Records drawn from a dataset

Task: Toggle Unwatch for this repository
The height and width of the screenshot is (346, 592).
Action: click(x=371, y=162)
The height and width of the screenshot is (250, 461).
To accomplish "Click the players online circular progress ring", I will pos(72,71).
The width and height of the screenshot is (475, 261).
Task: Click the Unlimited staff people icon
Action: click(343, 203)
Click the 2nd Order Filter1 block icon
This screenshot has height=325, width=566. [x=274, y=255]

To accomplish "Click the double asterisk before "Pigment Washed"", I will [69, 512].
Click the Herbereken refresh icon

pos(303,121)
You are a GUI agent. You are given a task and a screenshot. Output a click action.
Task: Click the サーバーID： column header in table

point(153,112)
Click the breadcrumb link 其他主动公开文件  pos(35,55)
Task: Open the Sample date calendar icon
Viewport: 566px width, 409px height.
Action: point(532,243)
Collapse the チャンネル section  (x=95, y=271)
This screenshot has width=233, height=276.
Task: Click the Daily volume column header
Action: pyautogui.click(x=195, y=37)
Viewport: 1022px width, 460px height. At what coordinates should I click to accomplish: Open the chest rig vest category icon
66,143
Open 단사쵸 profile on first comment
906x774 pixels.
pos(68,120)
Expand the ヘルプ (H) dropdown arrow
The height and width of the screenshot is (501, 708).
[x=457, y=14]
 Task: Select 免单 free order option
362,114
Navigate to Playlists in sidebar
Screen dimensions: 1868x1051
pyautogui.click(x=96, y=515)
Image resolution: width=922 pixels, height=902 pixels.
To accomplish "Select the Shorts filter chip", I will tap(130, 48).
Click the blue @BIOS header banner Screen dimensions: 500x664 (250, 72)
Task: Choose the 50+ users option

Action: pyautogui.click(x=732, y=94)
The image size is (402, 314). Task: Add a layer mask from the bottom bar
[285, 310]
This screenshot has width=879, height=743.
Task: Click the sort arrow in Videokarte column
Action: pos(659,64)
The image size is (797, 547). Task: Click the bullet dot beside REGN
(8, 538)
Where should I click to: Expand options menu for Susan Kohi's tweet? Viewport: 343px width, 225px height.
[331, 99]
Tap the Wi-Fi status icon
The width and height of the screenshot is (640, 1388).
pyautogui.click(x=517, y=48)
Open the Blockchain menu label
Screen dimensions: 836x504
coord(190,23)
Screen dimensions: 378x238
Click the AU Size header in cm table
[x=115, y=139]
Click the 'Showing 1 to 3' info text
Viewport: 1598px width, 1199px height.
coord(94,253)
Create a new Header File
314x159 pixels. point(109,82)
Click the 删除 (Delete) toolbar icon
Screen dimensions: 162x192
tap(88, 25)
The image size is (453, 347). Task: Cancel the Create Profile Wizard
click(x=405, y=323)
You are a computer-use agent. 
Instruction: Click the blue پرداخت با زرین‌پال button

Description of the task: Set down each entry again, unchanged.

Solution for this problem:
Task: Toggle Unwatch for this repository
The height and width of the screenshot is (346, 592).
Action: click(x=371, y=162)
The height and width of the screenshot is (250, 461).
To accomplish "Click the players online circular progress ring", I will pos(72,71).
The width and height of the screenshot is (475, 261).
Task: Click the Unlimited staff people icon
Action: click(343, 203)
Click the 2nd Order Filter1 block icon
This screenshot has height=325, width=566. [x=274, y=255]

To accomplish "Click the double asterisk before "Pigment Washed"", I will [69, 512].
Click the Herbereken refresh icon

pos(303,121)
You are a GUI agent. You are given a task and a screenshot. Output a click action.
Task: Click the サーバーID： column header in table

point(153,112)
Click the breadcrumb link 其他主动公开文件  pos(35,55)
Task: Open the Sample date calendar icon
Viewport: 566px width, 409px height.
Action: point(532,243)
Collapse the チャンネル section  (x=95, y=271)
This screenshot has width=233, height=276.
Task: Click the Daily volume column header
Action: pyautogui.click(x=195, y=37)
Viewport: 1022px width, 460px height. At what coordinates should I click to accomplish: Open the chest rig vest category icon
66,143
Open 단사쵸 profile on first comment
906x774 pixels.
pos(68,120)
Expand the ヘルプ (H) dropdown arrow
The height and width of the screenshot is (501, 708).
[x=457, y=14]
 Task: Select 免单 free order option
362,114
Navigate to Playlists in sidebar
Screen dimensions: 1868x1051
pyautogui.click(x=96, y=515)
Image resolution: width=922 pixels, height=902 pixels.
To accomplish "Select the Shorts filter chip", I will tap(130, 48).
Click the blue @BIOS header banner Screen dimensions: 500x664 (250, 72)
Task: Choose the 50+ users option

Action: pyautogui.click(x=732, y=94)
The image size is (402, 314). Task: Add a layer mask from the bottom bar
[285, 310]
This screenshot has width=879, height=743.
Task: Click the sort arrow in Videokarte column
Action: pos(659,64)
The image size is (797, 547). Task: Click the bullet dot beside REGN
(8, 538)
Where should I click to: Expand options menu for Susan Kohi's tweet? Viewport: 343px width, 225px height.
[331, 99]
Tap the Wi-Fi status icon
The width and height of the screenshot is (640, 1388).
pyautogui.click(x=517, y=48)
Open the Blockchain menu label
Screen dimensions: 836x504
coord(190,23)
Screen dimensions: 378x238
Click the AU Size header in cm table
[x=115, y=139]
Click the 'Showing 1 to 3' info text
Viewport: 1598px width, 1199px height.
coord(94,253)
Create a new Header File
314x159 pixels. point(109,82)
Click the 删除 (Delete) toolbar icon
Screen dimensions: 162x192
tap(88, 25)
The image size is (453, 347). Task: Cancel the Create Profile Wizard
click(x=405, y=323)
You are a computer-use agent. 
Instruction: Click the blue پرداخت با زرین‌پال button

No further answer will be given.